Russell, Chamberlain, Jabbar, Lanier, Walton, Gilmore, Malone, Olajuwon, Ewing, O’Neal. Over decades, these and other “centers” dominated the NBA. The “association” conducted its annual All-Star game on Sunday. The league did not list “Center” as a separate position for fan voting for the first time. Yes, some of the players in the game still carry the label, but only one of the starters, Dwight Howard, possesses the physical characteristics or style of play historically attached to the position. In altering its All-Star ballot, the NBA merely officially recognized the trend in the game – centers have been trending toward T-Rex’s fate along with “Sky Hook,” “Dream Shake,” and “up and under.”
These trends can be quickly seen through scoring statistics. Whether looking at yearly leaders or career leaders, only Dwight Howard appears in places where the centers of the sixties, seventies, and eighties did, and there are no emerging players of this sort. The data support extends far beyond points. It’s also observable in rebounding and shot-blocking statistics. Whether “center” or “low post” player is the label, the type of players associated with the positions vanishes.
The devolution of the center position reflects a series of indirect effects and outcomes rather than direct managerial choices. The adoption and popularization of the 3-point shot made a significant impact. Ostensibly, the image would open up play in the middle, but it devalued size and interior skill over the long run. Before the 3-pointer, closer shots tended to shoot better, and highly skilled big players excelled at making close shots. The 3-point shot slowly changed the team's offensive strategy and the long-player development.
Along with the 3-point shot, the ratcheting up of physical play in the middle rendered low post play less effective. By the mid to late 1980s, players such as Rick Mahorn and Kevin McHale wrestled for post position. In earlier eras, court position was ceded based on first to a spot. By the 1990s, the low post wrestling morphed into all-out body-to-body combat. With his brute force, centers with fade-away shots such as Olajuwan or Ewing and O’Neal could survive, but the die was cast. The same troops bubbled up at the collegiate level. I sometimes hear fans and analysts express dismay at the “lack of low post skills.” Still, low post skill is impossible to employ when defensive players are permitted to shove offensive players. With high school and college post players becoming increasingly less effective, coaches adjusted their offensive schemes at these levels. By the 2000s, few players emerge into the professional ranks with low post skills.

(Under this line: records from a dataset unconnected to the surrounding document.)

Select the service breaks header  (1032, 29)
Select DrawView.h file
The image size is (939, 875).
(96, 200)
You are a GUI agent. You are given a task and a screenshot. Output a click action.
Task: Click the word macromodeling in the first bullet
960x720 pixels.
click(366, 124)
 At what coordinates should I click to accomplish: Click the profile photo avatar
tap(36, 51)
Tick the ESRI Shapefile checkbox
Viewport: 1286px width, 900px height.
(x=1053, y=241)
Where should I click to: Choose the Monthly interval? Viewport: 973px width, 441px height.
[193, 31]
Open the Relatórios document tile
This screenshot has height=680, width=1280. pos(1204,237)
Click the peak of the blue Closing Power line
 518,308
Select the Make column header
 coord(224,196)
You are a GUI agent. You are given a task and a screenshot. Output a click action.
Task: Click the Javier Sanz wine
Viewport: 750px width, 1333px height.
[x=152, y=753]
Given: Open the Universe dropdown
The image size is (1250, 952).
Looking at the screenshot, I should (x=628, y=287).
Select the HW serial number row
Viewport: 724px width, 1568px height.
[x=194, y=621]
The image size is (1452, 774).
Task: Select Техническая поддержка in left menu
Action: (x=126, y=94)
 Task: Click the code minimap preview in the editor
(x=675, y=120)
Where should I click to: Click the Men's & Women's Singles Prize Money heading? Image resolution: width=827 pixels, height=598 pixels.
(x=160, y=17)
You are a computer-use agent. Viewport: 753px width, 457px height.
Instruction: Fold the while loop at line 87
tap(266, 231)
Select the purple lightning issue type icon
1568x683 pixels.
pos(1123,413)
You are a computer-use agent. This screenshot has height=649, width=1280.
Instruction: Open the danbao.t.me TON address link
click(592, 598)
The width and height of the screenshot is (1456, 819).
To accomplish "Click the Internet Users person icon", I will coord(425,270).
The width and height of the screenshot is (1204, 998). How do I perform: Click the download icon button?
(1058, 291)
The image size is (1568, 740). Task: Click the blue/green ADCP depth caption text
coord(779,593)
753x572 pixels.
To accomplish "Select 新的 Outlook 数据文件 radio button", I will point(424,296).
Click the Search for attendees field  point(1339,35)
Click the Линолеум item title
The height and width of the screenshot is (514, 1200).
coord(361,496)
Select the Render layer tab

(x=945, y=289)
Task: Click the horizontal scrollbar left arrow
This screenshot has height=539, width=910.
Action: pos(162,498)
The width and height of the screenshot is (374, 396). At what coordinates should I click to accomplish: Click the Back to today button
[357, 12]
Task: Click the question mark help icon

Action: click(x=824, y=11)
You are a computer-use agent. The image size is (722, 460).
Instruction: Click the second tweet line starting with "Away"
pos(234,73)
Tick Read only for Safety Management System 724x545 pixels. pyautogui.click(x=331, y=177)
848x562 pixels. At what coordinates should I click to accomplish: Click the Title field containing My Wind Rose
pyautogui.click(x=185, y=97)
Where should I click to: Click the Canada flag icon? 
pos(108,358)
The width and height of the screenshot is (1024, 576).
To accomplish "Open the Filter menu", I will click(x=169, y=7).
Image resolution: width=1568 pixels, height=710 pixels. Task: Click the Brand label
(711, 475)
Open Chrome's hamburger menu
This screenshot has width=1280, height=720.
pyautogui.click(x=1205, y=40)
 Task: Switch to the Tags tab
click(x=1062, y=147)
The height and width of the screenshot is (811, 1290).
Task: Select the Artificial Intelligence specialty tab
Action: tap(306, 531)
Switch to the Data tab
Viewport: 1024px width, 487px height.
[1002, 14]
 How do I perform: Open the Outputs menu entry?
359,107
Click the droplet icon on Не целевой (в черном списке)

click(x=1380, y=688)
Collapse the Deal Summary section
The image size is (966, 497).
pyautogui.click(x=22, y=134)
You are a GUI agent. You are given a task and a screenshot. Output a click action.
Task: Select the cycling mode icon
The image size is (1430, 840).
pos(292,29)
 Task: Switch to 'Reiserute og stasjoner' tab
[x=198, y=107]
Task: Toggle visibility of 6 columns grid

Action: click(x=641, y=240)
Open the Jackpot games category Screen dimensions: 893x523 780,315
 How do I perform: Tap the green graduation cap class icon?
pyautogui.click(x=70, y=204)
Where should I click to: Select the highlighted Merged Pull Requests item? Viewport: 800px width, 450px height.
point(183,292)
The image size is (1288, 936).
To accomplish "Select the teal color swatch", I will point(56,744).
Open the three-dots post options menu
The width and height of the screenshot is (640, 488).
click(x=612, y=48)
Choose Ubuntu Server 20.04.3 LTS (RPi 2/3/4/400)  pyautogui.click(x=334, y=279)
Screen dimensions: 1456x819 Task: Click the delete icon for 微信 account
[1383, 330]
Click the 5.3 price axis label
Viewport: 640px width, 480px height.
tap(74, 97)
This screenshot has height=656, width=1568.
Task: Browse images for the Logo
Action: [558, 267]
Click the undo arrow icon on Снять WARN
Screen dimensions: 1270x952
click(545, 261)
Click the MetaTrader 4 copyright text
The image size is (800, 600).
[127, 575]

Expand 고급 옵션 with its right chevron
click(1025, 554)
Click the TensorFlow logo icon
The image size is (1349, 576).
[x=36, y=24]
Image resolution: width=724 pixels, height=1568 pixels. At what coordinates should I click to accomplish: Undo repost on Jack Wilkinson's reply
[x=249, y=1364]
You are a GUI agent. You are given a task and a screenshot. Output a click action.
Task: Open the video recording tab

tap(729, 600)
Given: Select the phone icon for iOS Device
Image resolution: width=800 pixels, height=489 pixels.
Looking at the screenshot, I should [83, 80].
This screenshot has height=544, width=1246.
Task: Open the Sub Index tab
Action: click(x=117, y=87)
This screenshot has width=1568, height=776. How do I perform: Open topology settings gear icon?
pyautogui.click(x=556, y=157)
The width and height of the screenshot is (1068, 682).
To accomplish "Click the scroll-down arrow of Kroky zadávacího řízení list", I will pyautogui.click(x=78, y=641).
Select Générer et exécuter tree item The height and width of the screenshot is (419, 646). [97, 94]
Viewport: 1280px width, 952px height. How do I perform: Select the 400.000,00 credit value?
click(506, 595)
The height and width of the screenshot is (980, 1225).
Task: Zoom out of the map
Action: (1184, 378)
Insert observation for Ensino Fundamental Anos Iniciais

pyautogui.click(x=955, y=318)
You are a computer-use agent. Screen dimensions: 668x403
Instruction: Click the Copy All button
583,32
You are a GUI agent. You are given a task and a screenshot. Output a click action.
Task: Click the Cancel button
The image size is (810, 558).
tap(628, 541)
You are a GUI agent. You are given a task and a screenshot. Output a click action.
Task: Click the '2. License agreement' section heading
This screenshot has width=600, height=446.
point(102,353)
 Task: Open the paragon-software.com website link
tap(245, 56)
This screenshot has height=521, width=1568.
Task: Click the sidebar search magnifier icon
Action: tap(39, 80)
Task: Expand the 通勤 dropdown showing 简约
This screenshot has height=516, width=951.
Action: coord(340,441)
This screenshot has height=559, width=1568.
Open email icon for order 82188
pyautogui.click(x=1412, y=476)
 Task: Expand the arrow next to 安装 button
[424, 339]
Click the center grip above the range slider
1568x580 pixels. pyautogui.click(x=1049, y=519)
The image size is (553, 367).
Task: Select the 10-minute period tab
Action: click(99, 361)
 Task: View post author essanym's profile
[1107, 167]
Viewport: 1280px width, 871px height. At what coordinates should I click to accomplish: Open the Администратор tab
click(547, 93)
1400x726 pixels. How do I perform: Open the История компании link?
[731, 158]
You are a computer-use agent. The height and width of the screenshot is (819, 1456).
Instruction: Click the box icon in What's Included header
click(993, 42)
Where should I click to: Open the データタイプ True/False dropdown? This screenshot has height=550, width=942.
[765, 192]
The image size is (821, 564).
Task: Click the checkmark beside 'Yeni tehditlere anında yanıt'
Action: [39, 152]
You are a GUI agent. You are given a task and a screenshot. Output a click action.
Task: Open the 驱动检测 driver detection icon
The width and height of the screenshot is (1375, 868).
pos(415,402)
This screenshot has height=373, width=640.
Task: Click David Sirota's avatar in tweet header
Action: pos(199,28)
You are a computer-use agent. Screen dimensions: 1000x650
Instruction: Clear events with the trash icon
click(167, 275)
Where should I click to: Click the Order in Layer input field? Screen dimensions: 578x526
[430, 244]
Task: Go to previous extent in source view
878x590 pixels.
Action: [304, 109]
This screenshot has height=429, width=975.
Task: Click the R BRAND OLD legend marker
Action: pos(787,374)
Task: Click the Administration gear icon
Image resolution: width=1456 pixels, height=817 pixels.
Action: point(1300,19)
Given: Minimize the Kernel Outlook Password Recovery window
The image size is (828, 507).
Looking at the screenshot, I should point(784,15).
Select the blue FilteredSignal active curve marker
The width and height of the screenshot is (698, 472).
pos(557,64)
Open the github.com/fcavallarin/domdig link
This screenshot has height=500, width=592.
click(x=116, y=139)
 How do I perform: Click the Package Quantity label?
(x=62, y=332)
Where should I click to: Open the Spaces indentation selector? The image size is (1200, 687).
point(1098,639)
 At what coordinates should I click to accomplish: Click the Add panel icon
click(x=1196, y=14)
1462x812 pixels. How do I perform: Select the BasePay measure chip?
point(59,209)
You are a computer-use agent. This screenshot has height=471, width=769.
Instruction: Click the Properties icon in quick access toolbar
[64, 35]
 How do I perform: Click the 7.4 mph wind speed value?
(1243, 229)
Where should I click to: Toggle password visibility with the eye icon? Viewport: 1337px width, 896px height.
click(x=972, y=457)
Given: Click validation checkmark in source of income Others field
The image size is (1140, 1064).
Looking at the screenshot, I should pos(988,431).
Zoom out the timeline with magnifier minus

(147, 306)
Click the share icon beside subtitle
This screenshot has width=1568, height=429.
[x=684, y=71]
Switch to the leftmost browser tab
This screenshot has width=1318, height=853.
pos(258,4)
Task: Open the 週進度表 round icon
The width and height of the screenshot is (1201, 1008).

Is the extinction of center play a part in NBA brand management? I can’t say for sure because I have not sat in on NBA executive meetings, but I doubt it. Brand management in sports is unique in many respects. Mrs. Smith’s apple pies follow the recipe and packaging decisions of management. In the film industry segment of entertainment, movies and their marketing display the choices of producers, directors, and screenwriters with a bit of discretion of actors thrown in.
In contrast, sports entertainment executives exert much less control over their product, at least the on-the-court (or field) aspect. They can influence it by choosing rules regarding eligibility, scoring, and fouls (to some extent). Still, the final combination on display on NBA courts mixes these choices with their unintended consequences, team methods, and the long-run evolution of player skills.
This lack of direct control also makes reversing these trends problematic. In part, the league faces difficult tradeoffs. The league values the 3-point shot and the athleticism of Michael in his era and LeBron today. Yet, promoting these aspects of the game may come at the expense of low post play. Reducing physical play offers an opportunity for positive impacts on both perimeter and low post play, but significantly diminishing aggressive defensive tactics is not an easy task – that's a topic from my recent Super Bowl post and deserves its discussion.